===== DATA UNDER STUDY
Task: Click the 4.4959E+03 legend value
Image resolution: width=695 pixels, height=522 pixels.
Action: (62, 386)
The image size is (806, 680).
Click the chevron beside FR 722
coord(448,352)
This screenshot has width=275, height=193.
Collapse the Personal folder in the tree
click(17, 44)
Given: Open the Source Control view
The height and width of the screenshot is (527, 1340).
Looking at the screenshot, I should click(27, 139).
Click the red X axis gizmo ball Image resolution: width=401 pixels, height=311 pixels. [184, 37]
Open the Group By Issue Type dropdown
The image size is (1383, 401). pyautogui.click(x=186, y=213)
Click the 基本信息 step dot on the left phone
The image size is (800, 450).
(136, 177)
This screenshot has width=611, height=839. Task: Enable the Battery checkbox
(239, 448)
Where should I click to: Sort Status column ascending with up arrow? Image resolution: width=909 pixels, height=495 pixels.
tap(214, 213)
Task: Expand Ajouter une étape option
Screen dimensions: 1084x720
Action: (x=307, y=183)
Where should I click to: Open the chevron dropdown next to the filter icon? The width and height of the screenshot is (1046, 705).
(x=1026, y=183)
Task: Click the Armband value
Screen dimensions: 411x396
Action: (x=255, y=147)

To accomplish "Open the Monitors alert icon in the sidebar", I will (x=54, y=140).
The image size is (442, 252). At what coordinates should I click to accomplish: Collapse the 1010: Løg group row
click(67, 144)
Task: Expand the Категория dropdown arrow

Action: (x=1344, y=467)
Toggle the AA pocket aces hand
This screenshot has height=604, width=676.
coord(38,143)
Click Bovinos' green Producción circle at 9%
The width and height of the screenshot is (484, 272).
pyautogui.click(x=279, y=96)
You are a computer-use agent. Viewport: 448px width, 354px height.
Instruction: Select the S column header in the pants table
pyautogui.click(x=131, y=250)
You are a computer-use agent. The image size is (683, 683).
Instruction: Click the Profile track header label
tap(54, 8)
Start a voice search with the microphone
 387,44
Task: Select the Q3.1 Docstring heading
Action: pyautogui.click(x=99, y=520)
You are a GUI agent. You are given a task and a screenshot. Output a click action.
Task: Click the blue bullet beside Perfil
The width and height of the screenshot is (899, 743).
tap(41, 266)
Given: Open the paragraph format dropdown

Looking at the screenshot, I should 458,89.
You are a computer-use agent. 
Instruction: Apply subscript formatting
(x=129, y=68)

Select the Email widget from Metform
==========
> **WORK TASK**:
Every line of the data above is to be repeated exactly.

> **RESPONSE TO THE EXERCISE**:
Task: Click the 4.4959E+03 legend value
Image resolution: width=695 pixels, height=522 pixels.
Action: (62, 386)
The image size is (806, 680).
Click the chevron beside FR 722
coord(448,352)
This screenshot has width=275, height=193.
Collapse the Personal folder in the tree
click(17, 44)
Given: Open the Source Control view
The height and width of the screenshot is (527, 1340).
Looking at the screenshot, I should click(27, 139).
Click the red X axis gizmo ball Image resolution: width=401 pixels, height=311 pixels. [184, 37]
Open the Group By Issue Type dropdown
The image size is (1383, 401). pyautogui.click(x=186, y=213)
Click the 基本信息 step dot on the left phone
The image size is (800, 450).
(136, 177)
This screenshot has width=611, height=839. Task: Enable the Battery checkbox
(239, 448)
Where should I click to: Sort Status column ascending with up arrow? Image resolution: width=909 pixels, height=495 pixels.
tap(214, 213)
Task: Expand Ajouter une étape option
Screen dimensions: 1084x720
Action: (x=307, y=183)
Where should I click to: Open the chevron dropdown next to the filter icon? The width and height of the screenshot is (1046, 705).
(x=1026, y=183)
Task: Click the Armband value
Screen dimensions: 411x396
Action: (x=255, y=147)

To accomplish "Open the Monitors alert icon in the sidebar", I will (x=54, y=140).
The image size is (442, 252). At what coordinates should I click to accomplish: Collapse the 1010: Løg group row
click(67, 144)
Task: Expand the Категория dropdown arrow

Action: (x=1344, y=467)
Toggle the AA pocket aces hand
This screenshot has height=604, width=676.
coord(38,143)
Click Bovinos' green Producción circle at 9%
The width and height of the screenshot is (484, 272).
pyautogui.click(x=279, y=96)
You are a computer-use agent. Viewport: 448px width, 354px height.
Instruction: Select the S column header in the pants table
pyautogui.click(x=131, y=250)
You are a computer-use agent. The image size is (683, 683).
Instruction: Click the Profile track header label
tap(54, 8)
Start a voice search with the microphone
 387,44
Task: Select the Q3.1 Docstring heading
Action: pyautogui.click(x=99, y=520)
You are a GUI agent. You are given a task and a screenshot. Output a click action.
Task: Click the blue bullet beside Perfil
The width and height of the screenshot is (899, 743).
tap(41, 266)
Given: Open the paragraph format dropdown

Looking at the screenshot, I should 458,89.
You are a computer-use agent. 
Instruction: Apply subscript formatting
(x=129, y=68)

Select the Email widget from Metform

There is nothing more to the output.